Foster began brewing beer during his senior year at this university with his friend Francis Smith in their house off Guilford Road in College Park. The 2013 alumni spent most of the year working on their hobby, Foster said, coming up with new recipes and inviting friends over to try different brews.

“Through college, we were always looking for the next adventure and brewing helped to fulfill that desire,” Smith said. “After doing extensive research, we really just winged it for the first couple batches. We went off the smells of the grain and the malts, and built our unique beers based off recipes we saw online.”

After a while, Smith said, they developed more skill and started producing some consistently “quality beers.” By the time the two graduated, Foster with a degree in economics and Smith with an engineering degree, their hobby had turned into a business goal.

The two brought on their high school friend Colin Marshall, who had earned a business degree from Saint Michael’s College in Vermont, and founded their own craft brewing company, Diamondback Beer, later in 2013, Foster said.

It all started with a name and a premiere brew. Marshall said the three debated on company names for several days, finally deciding on one that would be familiar in the state and paid homage to the company’s origins.

“We wanted to keep the Maryland roots, and the diamondback terrapin is a really unique, iconic symbol for Maryland,” Foster said. “We also wanted a unique logo that would really stand out, and that diamondback shell was really perfect.”

For several months they invested “tens of thousands of dollars and every waking hour of time” to build the business and develop a good first beer, Foster said. Finally, Diamondback Beer’s 3:30 Amber Ale debuted in its “first cold sale” in December as a growler option at Canton Crossing Wine & Spirits in Baltimore.

Photo courtesy of Diamondback Beer

Aaron Lubliner-Walters, Canton Crossing’s general manager, said the first time the beer was available as a growler option, it sold out in five days. The second time around, it sold out in three.

“It’s a nice beer, well-balanced, not too heavy,” Lubliner-Walters said. “It sold fast. And the way it works here, people taste the beer before they buy it, so if they don’t like it, they don’t buy it.”

Foster said the idea was to start out with one beer with wide appeal to help get the Diamondback name on the map.

The 3:30 Amber Ale is now available at several bars and restaurants in and around Baltimore, including The Greene Turtle in Towson, The Rowhouse Grille in Federal Hill and Smaltimore in Canton.

Jason Zink, owner of Smaltimore, said as a new beer, the 3:30 is ““very good, very drinkable,” and doing well in sales.

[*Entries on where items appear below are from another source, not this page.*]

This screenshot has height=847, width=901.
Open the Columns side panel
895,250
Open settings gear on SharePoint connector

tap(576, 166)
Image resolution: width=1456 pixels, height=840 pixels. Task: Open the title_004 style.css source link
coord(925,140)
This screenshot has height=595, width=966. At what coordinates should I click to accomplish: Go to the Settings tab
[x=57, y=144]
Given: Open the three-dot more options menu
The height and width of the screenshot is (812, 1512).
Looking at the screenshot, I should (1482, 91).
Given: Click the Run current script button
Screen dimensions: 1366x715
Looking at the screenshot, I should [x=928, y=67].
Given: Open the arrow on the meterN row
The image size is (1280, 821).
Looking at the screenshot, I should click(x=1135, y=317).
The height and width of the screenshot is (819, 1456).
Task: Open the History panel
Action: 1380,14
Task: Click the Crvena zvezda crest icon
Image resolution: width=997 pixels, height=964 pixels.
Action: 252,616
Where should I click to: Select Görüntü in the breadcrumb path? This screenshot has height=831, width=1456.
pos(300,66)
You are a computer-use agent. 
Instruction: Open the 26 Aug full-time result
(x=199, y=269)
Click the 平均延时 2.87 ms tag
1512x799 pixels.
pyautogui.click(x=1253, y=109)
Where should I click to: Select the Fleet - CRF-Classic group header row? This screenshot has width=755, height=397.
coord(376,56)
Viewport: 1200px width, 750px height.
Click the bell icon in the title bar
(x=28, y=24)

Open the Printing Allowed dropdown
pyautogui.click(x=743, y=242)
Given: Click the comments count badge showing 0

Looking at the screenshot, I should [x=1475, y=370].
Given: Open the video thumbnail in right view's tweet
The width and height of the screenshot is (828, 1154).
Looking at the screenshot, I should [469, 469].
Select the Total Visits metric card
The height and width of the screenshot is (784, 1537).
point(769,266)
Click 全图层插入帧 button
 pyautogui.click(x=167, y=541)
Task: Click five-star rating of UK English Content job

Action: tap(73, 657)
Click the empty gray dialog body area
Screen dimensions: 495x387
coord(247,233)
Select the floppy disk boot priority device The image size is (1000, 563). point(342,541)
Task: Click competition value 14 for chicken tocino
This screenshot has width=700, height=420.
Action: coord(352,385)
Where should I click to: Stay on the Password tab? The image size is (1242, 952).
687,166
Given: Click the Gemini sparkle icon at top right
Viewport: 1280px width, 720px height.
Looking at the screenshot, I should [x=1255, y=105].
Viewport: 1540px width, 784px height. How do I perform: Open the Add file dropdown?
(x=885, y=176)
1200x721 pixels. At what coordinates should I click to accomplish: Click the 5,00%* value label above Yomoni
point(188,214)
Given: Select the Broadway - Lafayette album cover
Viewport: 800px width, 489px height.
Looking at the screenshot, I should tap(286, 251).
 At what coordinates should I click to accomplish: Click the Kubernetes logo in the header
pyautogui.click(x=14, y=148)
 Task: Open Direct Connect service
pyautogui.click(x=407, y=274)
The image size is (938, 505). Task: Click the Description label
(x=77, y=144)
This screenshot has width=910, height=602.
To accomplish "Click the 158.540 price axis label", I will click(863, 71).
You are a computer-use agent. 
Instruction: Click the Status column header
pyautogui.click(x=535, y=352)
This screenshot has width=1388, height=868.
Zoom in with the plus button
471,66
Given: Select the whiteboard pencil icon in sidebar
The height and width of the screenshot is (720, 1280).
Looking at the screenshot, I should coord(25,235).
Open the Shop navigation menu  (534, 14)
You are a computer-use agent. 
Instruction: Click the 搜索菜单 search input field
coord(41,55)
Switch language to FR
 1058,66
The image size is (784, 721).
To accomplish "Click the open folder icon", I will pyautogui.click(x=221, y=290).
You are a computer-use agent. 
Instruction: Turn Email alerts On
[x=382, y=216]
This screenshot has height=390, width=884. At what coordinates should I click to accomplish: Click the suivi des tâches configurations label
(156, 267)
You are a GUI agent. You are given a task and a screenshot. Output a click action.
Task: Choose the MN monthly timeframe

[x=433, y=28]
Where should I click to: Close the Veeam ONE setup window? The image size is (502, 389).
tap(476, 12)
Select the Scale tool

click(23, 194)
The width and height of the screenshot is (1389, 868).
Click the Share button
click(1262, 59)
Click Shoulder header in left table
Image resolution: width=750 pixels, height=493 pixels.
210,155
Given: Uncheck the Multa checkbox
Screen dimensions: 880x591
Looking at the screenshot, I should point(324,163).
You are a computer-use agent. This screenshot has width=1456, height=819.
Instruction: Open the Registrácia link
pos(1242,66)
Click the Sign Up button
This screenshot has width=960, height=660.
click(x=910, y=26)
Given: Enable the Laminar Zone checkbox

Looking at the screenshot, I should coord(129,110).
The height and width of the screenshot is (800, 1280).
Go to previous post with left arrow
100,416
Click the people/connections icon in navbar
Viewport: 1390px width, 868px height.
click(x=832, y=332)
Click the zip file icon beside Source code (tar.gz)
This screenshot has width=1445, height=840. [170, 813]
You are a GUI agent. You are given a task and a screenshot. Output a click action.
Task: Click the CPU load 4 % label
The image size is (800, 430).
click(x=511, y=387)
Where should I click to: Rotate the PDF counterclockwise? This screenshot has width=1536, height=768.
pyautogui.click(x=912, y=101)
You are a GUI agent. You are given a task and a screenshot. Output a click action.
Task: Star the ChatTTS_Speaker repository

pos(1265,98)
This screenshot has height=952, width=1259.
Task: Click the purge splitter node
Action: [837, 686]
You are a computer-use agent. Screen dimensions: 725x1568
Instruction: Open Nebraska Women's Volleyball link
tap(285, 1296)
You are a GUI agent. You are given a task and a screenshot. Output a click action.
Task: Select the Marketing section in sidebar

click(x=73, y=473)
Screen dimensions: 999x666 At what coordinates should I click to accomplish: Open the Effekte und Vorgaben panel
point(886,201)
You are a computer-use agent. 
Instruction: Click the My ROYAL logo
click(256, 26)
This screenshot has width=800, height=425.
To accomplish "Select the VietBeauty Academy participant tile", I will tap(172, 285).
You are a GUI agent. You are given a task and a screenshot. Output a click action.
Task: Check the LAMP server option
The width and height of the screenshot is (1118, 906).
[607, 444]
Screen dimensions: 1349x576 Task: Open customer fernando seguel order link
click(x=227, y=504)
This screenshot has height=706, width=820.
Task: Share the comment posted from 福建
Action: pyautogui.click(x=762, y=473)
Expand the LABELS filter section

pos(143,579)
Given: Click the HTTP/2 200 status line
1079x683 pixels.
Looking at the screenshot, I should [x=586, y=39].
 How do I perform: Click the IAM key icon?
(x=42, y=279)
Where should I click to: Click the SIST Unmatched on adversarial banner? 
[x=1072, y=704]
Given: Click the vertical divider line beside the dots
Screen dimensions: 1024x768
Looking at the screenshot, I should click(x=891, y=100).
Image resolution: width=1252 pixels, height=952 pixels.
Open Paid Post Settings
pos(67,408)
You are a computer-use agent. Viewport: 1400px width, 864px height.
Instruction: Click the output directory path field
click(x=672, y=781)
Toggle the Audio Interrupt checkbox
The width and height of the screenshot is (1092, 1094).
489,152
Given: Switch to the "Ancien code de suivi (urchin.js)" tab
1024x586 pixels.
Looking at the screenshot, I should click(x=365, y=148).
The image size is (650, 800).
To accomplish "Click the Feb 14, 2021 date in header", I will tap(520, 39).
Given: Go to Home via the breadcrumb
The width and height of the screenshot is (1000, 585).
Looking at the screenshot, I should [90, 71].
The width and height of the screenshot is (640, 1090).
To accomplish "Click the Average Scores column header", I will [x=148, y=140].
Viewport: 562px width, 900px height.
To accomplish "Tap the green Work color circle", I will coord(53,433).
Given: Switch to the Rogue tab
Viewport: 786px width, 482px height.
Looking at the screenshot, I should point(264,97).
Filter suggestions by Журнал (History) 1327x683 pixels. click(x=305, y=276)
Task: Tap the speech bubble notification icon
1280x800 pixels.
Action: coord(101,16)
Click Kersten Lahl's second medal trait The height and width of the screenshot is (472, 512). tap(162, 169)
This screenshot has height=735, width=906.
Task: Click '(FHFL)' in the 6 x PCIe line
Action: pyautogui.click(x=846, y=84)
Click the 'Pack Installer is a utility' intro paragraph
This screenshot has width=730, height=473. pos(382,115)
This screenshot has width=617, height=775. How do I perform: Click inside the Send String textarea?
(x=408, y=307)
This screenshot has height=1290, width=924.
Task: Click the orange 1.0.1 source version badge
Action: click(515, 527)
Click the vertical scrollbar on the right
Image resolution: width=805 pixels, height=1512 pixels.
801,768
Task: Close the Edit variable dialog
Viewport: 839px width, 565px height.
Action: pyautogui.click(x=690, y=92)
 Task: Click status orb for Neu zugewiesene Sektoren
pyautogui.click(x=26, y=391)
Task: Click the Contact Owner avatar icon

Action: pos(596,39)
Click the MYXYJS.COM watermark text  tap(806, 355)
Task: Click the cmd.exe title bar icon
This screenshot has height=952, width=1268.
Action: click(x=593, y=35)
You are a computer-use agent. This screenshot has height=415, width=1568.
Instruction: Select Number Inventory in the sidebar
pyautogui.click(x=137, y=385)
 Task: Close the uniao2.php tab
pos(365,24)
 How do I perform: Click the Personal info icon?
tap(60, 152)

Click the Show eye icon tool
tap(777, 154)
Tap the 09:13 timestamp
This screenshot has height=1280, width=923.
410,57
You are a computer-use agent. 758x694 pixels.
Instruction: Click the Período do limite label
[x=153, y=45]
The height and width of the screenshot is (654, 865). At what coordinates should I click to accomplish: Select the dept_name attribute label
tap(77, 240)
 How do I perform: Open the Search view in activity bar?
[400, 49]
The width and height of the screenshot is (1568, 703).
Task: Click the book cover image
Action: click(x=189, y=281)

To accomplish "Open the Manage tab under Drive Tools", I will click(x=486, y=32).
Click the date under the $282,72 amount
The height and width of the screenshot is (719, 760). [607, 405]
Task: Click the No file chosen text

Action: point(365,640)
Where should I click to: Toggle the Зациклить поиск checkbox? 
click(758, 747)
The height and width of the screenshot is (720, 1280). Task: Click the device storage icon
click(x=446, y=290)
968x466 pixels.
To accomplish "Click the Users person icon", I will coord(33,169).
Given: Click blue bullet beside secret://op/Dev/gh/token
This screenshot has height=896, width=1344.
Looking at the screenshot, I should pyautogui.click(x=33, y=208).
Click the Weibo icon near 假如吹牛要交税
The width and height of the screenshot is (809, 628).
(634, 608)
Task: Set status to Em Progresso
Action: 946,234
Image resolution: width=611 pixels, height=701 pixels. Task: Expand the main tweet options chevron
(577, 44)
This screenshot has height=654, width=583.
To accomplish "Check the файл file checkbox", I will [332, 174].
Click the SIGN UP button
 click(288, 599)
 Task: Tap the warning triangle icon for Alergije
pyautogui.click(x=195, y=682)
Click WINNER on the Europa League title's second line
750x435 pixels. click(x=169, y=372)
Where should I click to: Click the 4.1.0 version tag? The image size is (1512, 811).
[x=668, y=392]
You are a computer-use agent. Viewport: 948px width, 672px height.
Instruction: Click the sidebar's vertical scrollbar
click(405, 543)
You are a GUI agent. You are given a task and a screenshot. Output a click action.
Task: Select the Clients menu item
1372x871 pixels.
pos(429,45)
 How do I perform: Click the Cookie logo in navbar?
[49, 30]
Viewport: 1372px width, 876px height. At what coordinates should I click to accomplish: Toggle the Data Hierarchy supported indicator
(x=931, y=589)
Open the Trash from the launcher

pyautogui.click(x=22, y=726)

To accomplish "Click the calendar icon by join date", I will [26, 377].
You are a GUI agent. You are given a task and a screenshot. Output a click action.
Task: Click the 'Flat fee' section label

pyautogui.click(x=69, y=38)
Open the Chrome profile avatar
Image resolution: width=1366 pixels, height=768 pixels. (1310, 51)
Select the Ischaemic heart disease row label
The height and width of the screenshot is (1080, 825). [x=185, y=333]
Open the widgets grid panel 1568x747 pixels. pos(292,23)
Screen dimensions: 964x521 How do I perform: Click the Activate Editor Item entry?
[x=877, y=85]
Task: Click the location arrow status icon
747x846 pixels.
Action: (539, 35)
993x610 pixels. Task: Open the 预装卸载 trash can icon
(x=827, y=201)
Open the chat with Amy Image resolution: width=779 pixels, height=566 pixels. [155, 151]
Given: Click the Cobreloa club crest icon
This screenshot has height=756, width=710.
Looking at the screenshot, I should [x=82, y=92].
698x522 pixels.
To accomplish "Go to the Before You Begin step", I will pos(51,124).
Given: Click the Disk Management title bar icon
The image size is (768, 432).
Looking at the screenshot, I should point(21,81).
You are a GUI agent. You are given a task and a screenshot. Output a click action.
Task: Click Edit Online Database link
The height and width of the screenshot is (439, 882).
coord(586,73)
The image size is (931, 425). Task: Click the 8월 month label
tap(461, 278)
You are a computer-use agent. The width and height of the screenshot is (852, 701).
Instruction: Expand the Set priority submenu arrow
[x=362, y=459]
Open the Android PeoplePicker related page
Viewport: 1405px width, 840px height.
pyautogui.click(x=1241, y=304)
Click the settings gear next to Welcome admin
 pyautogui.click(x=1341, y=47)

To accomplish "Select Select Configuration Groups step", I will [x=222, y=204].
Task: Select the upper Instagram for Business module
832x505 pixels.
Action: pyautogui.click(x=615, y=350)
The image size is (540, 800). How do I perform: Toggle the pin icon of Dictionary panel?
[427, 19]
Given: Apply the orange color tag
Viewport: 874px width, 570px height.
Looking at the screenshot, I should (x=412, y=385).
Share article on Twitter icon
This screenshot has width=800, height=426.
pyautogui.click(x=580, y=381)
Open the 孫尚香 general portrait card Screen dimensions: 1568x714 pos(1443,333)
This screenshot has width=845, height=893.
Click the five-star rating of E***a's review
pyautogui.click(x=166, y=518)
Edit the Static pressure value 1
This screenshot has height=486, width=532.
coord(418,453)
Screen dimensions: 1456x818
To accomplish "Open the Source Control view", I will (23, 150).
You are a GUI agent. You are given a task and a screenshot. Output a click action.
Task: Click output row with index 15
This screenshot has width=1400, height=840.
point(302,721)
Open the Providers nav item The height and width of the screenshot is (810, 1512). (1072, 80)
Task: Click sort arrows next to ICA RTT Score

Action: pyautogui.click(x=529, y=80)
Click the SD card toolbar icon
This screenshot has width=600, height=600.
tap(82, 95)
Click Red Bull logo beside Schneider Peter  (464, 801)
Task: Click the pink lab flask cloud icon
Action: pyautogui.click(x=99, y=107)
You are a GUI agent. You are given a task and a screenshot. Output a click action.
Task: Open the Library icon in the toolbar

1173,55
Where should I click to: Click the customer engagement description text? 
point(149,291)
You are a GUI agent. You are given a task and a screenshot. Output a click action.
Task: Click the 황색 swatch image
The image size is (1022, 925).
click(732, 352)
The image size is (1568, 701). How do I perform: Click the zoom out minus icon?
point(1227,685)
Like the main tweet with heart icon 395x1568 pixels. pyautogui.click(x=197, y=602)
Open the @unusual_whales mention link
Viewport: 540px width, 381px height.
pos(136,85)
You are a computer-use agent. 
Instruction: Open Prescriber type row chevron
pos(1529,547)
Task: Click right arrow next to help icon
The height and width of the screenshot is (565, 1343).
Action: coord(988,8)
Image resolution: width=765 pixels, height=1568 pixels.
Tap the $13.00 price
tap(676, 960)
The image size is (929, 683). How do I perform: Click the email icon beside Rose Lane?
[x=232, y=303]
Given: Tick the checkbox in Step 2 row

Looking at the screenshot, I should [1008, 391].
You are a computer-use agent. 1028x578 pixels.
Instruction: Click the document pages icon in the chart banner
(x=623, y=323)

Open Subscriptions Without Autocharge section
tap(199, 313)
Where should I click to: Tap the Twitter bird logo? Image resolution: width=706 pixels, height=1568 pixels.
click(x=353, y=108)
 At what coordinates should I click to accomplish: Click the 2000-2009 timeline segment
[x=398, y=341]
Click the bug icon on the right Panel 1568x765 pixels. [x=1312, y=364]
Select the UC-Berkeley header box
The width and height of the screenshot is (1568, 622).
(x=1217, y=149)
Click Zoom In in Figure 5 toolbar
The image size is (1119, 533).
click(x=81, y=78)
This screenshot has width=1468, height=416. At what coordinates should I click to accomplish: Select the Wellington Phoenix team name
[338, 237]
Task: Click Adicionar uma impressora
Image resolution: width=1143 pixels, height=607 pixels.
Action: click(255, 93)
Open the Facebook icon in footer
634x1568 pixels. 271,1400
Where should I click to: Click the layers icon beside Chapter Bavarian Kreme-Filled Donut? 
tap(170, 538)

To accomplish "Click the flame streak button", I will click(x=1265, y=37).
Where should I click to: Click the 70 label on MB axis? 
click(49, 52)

The hope is, Foster said, that after this first brew, it will be easier to expand and push more beers into the market. Foster said he is proud of Diamondback’s early success and the experience of building the business up from nothing.

And now, the team is focused on their next market endeavor: College Park.

Foster and Smith said they remember going to places like Looney’s Pub, Ledo Pizza and Cornerstone as students at this university and trying all the different beers available.

They used the campus as their brewing “guinea pig in a sense,” Foster said, and now, they are excited to bring their beer “back to UMD.” Foster said the 3:30 is the “perfect beer” for a college town and Marshall said the company is talking with a few bars in the area and trying to get the beer into College Park by the end of February or March.

Sophomore government and politics major Libby Brennan said she tried the 3:30 Amber Ale at the Greene Turtle in Towson. She said she is excited about the beer coming to College Park.

“It’s just very, very refreshing and it’s got a good hoppy kick to it,” Brennan said. “I definitely think kids on this campus would like it. It’s definitely a step up from like Bud Light or Miller Lite, but it’s not too intense.”

Brennan said she thinks students will also be drawn to the beer because of the company’s name and tie to this university. Marshall agreed.

“If you bring in a beer that’s local, with graduates of Maryland behind it and sell it at a reasonable price, that’s a recipe for success,” Marshall said. “It’ll be great to be able to deliver a product back to a community that brought us all to where we are today.”